This mini-review paper analyses the achievements of the Ocean Biogeographic Information System (OBIS), as a distributed global data system and as a community of data contributors and users. We highlight some issues and challenges and identify ways OBIS is trying to address these with developing community standards, protocols and best practices, applying new innovative technologies, improving human capacity through training, and establishing beneficial partnerships. With the release of the second generation of OBIS (OBIS 2.0), we now have a more solid foundation to build improved data processing/integration workflows, new data synthesis routines that add value to OBIS data, and new types of products and applications for scientific and decision-making. The future of OBIS will be in working toward an open and inviting process of co-developing OBIS as a global networked open-source data system that will enable the community to organize, document, and contribute analytical codes that interface directly with OBIS, provide analyses, and share results. The main challenges will be in mobilizing and organizing the scientific community to publish richer and high quality data more rapidly in support of developing robust and timely indicators of status and change on Essential Ocean Variables and Essential Biodiversity Variables.

Introduction

Playing a central role in fostering data sharing of marine species observation data since 1999, the Ocean Biogeographic Information System (OBIS) has built the world’s most comprehensive database on the diversity, distribution, and abundance of life in the ocean. The OBIS Network is made up of thousands of scientists and data managers employed by hundreds of institutions around the world, who ensure that scientifically researched, collated and published data adhere to FAIR (Findable, Accessible, Interoperable, Reusable) principles (Wilkinson et al., 2016). OBIS has built a platform for robust near real-time data integration and curation. It also provides powerful data access and analytical services that streamline the contribution of integrated, quality-controlled datasets into models and forecasts. OBIS has pioneered a solution for managing combined biological and environmental data, including details about sampling effort and methods (De Pooter et al., 2017). OBIS is now extending beyond species occurrence data, embracing ecosystem Essential Ocean Variables (EOV) in support of the Global Ocean Observing System (GOOS) and the Marine Biodiversity Observation Network (MBON). The identification of the taxonomic components of the EOVs, and the capacity to assimilate and integrate non-taxonomic entities into the global database (i.e., community types like macroalgae) will contribute to their efforts to build a sustained, globally coordinated observing system on the status and trends of marine biodiversity and habitats (Benson et al., 2018).

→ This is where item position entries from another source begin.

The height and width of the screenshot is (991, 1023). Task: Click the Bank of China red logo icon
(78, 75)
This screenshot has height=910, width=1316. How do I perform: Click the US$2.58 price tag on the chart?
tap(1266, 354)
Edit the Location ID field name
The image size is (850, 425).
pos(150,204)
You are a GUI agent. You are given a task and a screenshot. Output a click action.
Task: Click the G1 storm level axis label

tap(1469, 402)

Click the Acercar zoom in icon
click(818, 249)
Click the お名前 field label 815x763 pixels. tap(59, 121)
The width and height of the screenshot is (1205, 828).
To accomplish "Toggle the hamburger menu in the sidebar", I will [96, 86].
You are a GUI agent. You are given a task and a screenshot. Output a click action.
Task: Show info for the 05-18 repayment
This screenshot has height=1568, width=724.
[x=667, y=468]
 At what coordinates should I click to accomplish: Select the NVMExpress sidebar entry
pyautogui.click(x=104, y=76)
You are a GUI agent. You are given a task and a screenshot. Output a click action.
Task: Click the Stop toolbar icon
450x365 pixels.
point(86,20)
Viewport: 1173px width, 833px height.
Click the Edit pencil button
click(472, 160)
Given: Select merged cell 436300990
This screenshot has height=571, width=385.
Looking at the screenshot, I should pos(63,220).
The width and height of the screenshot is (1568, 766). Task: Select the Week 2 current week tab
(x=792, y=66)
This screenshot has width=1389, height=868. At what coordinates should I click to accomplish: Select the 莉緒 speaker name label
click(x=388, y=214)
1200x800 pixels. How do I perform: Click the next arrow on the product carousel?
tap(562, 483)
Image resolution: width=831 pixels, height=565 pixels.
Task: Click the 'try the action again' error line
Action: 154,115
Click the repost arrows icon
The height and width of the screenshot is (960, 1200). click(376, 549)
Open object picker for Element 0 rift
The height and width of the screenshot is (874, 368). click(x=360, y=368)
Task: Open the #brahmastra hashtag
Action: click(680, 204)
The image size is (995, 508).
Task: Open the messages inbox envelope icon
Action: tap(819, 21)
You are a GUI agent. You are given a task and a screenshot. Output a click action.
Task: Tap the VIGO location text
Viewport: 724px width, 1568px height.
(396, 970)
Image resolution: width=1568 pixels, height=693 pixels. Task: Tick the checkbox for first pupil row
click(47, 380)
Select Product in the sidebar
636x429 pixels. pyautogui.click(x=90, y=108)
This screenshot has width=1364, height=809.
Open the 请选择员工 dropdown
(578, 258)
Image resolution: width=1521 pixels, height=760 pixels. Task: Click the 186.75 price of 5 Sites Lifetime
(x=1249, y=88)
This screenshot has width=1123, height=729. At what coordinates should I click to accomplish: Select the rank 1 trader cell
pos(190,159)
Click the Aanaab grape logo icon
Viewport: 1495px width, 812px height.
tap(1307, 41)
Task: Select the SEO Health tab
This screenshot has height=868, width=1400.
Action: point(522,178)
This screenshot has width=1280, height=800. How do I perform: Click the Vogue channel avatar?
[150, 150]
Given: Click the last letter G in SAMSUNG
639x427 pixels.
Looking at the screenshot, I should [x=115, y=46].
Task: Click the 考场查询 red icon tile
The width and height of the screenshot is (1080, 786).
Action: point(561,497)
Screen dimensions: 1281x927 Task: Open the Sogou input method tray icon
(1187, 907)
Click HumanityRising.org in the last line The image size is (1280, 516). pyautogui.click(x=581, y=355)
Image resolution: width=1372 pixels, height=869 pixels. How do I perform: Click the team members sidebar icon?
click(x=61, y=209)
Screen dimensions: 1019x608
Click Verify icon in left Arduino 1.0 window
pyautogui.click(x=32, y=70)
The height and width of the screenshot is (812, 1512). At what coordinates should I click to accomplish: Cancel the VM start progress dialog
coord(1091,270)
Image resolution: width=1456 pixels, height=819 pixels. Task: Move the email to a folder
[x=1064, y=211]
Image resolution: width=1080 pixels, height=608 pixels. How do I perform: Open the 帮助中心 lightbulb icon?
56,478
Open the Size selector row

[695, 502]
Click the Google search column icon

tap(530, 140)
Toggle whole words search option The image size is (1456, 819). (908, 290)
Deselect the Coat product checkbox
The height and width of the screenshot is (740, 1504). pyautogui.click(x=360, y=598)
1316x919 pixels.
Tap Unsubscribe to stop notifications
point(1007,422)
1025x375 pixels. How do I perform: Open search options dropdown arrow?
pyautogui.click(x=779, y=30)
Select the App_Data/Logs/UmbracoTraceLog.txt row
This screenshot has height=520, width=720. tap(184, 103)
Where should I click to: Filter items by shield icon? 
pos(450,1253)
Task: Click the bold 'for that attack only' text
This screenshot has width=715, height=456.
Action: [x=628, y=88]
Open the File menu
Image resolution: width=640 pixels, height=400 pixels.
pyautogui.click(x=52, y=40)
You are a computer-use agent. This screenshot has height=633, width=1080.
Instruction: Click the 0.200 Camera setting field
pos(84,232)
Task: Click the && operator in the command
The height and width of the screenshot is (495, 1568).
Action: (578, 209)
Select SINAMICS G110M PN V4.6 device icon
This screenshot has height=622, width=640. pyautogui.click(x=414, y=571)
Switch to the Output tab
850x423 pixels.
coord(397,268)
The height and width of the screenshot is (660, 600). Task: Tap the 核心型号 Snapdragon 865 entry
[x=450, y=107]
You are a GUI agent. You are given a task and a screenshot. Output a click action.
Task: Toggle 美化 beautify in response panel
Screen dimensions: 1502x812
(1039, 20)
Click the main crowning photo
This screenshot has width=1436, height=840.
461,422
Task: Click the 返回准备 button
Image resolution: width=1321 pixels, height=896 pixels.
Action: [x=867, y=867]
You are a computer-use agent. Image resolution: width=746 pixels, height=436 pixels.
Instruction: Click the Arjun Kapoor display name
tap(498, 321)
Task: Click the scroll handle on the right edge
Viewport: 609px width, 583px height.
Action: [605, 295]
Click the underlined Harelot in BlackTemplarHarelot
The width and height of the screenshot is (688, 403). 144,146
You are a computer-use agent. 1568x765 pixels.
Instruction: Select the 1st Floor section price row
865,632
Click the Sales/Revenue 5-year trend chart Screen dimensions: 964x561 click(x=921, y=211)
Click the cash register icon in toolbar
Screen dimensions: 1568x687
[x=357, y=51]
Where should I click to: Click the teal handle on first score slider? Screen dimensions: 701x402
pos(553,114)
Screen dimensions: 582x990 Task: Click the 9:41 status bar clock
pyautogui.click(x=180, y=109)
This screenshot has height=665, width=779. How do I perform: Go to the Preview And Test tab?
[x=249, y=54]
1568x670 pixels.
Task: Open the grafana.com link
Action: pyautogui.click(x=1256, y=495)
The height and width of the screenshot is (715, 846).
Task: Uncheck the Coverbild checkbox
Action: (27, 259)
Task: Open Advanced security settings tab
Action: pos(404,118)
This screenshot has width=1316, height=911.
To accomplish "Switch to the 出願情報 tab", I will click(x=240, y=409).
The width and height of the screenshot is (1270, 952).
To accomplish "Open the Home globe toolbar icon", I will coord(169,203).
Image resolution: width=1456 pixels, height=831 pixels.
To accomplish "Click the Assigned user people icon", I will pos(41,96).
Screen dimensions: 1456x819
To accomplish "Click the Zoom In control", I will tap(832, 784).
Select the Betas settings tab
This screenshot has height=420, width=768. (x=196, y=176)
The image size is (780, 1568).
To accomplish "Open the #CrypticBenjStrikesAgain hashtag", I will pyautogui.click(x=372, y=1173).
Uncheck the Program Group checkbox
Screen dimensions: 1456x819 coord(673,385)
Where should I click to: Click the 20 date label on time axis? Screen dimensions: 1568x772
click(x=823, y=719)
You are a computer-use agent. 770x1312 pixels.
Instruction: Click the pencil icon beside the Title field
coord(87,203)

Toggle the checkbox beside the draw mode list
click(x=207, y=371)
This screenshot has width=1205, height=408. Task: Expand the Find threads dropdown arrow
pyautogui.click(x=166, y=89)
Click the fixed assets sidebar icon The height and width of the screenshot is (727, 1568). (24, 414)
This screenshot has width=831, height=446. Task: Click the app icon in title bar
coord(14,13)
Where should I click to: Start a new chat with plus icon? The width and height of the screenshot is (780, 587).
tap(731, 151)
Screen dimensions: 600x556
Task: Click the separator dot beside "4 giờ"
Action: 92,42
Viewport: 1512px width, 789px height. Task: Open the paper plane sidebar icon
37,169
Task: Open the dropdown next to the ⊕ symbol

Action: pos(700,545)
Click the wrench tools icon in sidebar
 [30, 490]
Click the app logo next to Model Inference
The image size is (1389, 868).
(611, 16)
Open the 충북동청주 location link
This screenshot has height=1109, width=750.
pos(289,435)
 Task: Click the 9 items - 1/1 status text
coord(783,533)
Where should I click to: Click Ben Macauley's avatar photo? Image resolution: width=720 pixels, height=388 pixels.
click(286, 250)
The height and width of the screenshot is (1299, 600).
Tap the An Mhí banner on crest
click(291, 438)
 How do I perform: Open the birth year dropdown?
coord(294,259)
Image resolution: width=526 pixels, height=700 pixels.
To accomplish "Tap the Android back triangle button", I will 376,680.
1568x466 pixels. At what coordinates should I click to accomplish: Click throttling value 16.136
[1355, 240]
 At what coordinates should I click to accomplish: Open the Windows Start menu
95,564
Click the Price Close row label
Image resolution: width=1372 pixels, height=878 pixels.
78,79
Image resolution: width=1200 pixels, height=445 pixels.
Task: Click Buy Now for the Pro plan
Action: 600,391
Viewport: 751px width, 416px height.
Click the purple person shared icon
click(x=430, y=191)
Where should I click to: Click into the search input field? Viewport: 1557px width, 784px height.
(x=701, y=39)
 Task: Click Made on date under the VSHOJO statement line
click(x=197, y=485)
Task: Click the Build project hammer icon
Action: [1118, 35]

The world agreed on the Aichi biodiversity targets (2011–2020) to better understand and predict biodiversity dynamics, that is how biological diversity underpins ecosystem function and how the provision of ecosystem services are essential for human well-being. With the recent announcement by the Intergovernmental Panel on Climate Change (IPCC) indicating that climate change must be addressed by 2030 to avert major catastrophic changes to global and marine ecosystems, it is clear that time is limited to more adequately understand and protect marine biodiversity.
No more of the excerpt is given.